Dit was het ene uiterste, hetzij evangelisch van tint of bevindelijk gereformeerd. De uitersten raken elkaar in de opvatting dat er vóór de kennis van de Heere Jezus van geen geestelijk leven sprake kan zijn. Maar er is, als het gaat om deze dingen, ook een ander uiterste! Daar is óók een prediking en zielszorg, waarin de mens rust wordt gegeven buiten Christus. Scherp leest men dit gevaar verwoord bij ds. G.H. Kersten, die in zijn preek over Zondag 25 opmerkt: 'Niet minder zijn de bezwaren tegen de prediking die niet op Christus is gericht, die de zielen bouwt op zo ontelbaar vele toestanden en gezichten en gemoedsaandoeningen en zondestrijddoorlevingen.

Kan iemand dan een ander fundament leggen, dan hetgeen gelegd is? Wie durft een andere weg wijzen dan Jezus Christus en Die gekruist? Mag de bevinding ooit ten grondslag gelegd? Zullen de bevindingen die het stempel des Geestes missen, niet falen? ' In zijn Gereformeerde Dogmatiek spreekt hij op gelijke wijze, namelijk dat er enerzijds mensen zijn, die 'het oprecht volk als minderwaardige zuchters en klagers achten', en anderzijds mensen die 'tot ruste zoeken te brengen buiten de welbewuste toeëigening van Christus' (deel II, 163). Nu, beter kan ik de twee uitersten niet onder woorden brengen dan ds. Kersten het hier doet.

Evenwichtigheid

U mag gerust weten dat iemand als ds. Kersten mij juist om de evenwichtigheid die in bovenstaande uitspraken doorklinkt, lief is. Zó willen wij ook vandaag preken en déze lijn willen wij in onze gemeente doortrekken. Er zijn altijd mensen die zich aangetrokken voelen tot uitersten. Beide hierboven genoemde standpunten hebben daarom veel aanhang. Scherp is men ook veelal in de kritiek. Wat is nu de waarheid? Het komt mij voor dat de waarheid ergens in het midden ligt; niet om altijd maar weer de gulden middenweg te zoeken en beide kanten te vriend te houden, maar ik meen dat de Heilige Schrift ons leert dat de waarheid tussen beide standpunten in ligt.

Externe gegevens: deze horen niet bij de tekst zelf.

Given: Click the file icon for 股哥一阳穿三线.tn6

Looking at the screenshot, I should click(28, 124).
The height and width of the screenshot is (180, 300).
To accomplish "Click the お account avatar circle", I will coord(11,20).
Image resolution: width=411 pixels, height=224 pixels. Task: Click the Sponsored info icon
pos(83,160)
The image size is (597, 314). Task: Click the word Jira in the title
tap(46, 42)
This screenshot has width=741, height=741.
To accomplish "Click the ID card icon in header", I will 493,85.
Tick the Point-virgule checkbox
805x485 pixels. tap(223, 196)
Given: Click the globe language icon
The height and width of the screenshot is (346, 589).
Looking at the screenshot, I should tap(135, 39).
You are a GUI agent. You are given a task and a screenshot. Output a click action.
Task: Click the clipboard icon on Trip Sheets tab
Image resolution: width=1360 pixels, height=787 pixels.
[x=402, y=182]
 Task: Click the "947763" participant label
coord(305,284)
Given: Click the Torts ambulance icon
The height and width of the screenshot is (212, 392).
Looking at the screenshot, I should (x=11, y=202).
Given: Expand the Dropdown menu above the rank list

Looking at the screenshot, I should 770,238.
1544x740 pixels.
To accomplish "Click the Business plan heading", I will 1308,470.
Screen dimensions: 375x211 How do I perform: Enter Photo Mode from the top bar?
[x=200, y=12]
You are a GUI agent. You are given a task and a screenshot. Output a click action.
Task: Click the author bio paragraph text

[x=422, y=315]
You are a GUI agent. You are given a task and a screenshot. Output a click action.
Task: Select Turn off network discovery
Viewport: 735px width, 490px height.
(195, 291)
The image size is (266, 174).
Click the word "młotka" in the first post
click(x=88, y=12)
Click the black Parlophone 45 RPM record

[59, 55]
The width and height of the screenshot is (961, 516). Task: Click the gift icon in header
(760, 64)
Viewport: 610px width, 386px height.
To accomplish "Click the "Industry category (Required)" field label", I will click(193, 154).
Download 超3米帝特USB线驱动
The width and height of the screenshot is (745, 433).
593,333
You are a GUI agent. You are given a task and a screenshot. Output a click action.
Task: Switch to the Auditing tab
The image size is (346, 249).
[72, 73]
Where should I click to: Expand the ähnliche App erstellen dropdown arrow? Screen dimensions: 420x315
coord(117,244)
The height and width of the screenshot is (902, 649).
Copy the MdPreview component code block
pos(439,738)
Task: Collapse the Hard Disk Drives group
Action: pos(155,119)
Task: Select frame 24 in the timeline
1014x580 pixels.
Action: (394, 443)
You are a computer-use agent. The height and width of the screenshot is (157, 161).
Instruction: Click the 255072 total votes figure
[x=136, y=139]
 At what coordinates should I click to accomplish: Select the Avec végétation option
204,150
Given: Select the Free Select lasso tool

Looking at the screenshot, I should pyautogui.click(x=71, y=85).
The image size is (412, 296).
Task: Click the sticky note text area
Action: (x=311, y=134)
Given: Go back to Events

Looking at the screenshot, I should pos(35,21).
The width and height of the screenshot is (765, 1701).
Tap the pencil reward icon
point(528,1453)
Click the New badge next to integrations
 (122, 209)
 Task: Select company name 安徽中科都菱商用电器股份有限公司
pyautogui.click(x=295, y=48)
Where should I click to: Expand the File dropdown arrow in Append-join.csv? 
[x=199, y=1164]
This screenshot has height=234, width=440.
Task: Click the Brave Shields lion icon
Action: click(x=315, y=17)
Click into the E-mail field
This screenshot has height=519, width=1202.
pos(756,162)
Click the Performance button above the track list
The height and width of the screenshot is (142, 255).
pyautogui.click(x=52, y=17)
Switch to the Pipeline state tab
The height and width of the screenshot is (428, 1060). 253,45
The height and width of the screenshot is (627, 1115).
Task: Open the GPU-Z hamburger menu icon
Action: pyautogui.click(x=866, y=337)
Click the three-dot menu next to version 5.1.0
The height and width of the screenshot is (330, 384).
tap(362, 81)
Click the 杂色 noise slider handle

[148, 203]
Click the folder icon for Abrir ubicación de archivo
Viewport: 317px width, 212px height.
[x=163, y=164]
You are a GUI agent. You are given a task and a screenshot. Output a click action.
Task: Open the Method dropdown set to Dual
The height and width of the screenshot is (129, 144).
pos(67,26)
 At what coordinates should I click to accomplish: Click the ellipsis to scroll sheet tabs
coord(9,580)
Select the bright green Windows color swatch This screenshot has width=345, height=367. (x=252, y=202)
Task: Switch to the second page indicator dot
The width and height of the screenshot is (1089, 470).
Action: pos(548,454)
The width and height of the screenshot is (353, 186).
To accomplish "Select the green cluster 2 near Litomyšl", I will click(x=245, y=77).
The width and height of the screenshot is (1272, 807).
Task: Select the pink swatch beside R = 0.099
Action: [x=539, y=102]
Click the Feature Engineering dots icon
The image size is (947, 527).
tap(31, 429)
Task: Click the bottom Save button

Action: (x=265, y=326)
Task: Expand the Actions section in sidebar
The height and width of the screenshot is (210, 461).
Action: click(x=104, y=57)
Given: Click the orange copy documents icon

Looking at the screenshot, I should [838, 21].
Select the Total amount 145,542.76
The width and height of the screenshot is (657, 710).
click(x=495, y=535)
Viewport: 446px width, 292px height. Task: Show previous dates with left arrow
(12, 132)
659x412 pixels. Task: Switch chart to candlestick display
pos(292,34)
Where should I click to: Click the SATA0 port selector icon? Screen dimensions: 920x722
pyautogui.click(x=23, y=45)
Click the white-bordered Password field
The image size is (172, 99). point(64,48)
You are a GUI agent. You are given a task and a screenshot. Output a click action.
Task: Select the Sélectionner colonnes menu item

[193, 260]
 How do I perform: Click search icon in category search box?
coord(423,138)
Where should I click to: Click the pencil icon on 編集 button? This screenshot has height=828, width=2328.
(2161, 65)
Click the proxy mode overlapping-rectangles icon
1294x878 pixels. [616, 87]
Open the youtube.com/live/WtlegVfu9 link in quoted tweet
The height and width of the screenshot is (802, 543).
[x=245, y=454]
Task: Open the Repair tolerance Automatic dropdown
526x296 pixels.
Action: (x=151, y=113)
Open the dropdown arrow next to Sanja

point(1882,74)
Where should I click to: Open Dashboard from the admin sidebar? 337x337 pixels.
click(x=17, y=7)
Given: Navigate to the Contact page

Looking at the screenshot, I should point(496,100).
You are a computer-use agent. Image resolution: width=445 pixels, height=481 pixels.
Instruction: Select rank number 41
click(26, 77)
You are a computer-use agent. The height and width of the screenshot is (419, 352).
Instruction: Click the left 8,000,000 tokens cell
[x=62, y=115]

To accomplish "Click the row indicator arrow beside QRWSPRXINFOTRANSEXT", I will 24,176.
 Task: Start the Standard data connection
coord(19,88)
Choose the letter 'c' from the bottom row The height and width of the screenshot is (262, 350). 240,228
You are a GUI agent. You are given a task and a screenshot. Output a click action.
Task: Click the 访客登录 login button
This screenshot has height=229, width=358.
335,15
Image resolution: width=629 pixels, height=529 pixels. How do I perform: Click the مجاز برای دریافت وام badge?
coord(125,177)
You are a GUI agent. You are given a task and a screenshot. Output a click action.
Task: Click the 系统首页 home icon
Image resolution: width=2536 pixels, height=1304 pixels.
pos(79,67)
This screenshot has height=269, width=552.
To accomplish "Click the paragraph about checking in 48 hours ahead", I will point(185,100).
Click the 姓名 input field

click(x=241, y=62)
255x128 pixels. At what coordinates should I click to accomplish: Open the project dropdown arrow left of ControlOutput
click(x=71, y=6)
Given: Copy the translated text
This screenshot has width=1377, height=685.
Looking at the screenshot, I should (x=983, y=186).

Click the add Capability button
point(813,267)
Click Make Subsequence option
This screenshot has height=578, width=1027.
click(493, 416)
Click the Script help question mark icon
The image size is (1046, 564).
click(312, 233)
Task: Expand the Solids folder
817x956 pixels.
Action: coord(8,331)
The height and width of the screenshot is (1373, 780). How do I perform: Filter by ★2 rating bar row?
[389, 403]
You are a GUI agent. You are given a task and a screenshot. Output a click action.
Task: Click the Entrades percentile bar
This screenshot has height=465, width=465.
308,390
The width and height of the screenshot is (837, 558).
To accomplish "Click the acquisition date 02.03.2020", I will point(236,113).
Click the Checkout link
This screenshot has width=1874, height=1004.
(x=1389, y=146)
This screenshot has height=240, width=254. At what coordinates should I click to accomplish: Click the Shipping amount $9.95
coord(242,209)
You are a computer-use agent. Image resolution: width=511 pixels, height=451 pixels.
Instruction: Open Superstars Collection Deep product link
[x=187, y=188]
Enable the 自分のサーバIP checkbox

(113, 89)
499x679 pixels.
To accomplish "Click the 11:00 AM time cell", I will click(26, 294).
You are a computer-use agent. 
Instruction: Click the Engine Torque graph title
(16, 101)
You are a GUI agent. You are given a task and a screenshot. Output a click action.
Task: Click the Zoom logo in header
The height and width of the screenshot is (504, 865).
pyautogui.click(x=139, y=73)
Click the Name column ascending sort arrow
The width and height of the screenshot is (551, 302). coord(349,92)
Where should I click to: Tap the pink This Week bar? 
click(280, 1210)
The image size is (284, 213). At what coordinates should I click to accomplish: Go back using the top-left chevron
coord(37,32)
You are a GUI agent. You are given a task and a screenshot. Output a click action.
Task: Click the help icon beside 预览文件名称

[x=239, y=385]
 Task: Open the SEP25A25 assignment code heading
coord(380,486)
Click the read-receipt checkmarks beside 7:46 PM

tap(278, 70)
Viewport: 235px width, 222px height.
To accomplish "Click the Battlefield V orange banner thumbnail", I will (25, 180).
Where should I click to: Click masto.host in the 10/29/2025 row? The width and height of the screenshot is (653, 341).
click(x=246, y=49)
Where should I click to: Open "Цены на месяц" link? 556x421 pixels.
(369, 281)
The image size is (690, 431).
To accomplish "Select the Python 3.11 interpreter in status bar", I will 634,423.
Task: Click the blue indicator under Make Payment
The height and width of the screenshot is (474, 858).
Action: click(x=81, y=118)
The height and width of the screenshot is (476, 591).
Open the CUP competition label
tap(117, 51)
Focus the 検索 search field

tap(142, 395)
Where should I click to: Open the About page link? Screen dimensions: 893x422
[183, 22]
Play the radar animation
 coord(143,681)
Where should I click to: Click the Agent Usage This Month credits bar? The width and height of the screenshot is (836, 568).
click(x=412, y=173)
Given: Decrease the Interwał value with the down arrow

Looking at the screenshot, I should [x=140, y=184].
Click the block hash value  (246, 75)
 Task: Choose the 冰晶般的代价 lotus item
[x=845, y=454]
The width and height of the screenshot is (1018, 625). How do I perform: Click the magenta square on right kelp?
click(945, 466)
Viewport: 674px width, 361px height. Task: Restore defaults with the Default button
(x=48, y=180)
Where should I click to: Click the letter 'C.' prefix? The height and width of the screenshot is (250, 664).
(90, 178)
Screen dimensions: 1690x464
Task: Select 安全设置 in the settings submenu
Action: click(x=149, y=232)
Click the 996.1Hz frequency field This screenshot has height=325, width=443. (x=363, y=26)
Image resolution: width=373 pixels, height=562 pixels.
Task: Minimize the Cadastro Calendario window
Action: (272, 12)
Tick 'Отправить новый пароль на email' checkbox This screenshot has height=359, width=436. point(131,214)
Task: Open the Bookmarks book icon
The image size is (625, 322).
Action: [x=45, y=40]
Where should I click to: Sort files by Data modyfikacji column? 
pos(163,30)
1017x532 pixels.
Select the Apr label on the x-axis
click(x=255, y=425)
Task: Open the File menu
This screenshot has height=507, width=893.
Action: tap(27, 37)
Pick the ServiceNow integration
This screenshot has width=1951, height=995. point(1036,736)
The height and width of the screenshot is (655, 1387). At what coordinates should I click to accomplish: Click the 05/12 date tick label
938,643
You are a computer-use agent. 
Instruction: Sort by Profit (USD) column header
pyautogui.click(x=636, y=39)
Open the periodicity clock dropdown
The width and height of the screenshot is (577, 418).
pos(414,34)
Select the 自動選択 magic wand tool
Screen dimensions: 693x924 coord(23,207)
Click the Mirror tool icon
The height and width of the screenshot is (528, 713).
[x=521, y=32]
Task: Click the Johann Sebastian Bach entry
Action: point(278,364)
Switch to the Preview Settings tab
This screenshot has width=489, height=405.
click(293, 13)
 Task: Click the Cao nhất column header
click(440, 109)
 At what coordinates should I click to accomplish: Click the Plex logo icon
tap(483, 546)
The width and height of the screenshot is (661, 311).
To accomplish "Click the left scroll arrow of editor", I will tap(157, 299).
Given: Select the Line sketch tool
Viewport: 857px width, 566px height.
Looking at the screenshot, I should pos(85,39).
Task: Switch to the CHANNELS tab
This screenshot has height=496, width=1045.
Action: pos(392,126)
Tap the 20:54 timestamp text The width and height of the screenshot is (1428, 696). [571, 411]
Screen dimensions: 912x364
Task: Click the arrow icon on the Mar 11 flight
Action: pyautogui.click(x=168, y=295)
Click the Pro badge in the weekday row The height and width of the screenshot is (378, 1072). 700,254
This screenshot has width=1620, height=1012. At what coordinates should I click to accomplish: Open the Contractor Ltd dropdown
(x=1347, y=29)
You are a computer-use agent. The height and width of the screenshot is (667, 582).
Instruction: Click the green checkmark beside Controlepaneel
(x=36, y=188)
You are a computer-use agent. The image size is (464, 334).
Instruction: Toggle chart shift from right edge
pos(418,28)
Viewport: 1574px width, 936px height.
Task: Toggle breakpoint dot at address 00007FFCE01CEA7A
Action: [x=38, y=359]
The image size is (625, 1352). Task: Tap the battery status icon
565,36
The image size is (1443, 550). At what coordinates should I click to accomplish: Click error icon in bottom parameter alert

Als ik dr. Comrie en ds. G.H. Kersten goed begrepen heb, hebben zij dit ook steeds bedoeld. Wij moeten eerlijk erkennen dat in beide standpunten een kern van waarheid ligt. Laat ik nu maar met het tweede standpunt beginnen, die opvatting dus waarin men mensen rust zoekt te geven buiten de kennis van de Middelaar Men ziet daar de kennis van Christus - vergeef me de term - als een soort geestelijke 'luxe'. Heel vaak wordt deze gedachte vandaag onze gemeenten en onze predikanten in de schoenen geschoven - maar geheel ten onrechte! De mensen die deze lijn in prediking en zielszorg volgen, worden niet moe te benadrukken dat Christus een verborgen Persoon is. Zij maken zich grote zorgen over de oppervlakkigheid, waarmee men vandaag de dag over Jezus en over het 'aannemen' van Hem spreekt. Die zorg is terecht! En het is waar: de Middelaar is een verborgen Persoon! Dat is voluit schriftuurlijk. Niet alleen in die zin dat de wereld Hem niet kent, maar de blindgeborene moest op de vraag van Christus: 'Gelooft gij in de Zone Gods? ' antwoorden: 'Wie is Hij, Heere, opdat ik in Hem moge geloven? ' (Joh. 9:35, 36). De Schrift leert ons ook duidelijk, hoe blind zelfs Zijn discipelen na ontvangen genade waren voor de betekenis van Zijn borgwerk. Toen Simon Petrus zijn belijdenis van Christus mocht afleggen in de delen van Caesarea Pilippi, heeft Christus er hem met nadruk op gewezen, dat vlees en bloed hem dat niet had geopenbaard, maar Zijn Vader, Die in de hemelen is. Christus moet geopenbaard worden aan het hart, en daartoe is niet minder nodig dan een bovennatuurlijk wonder! Hier is het waarheidselement in deze opvatting.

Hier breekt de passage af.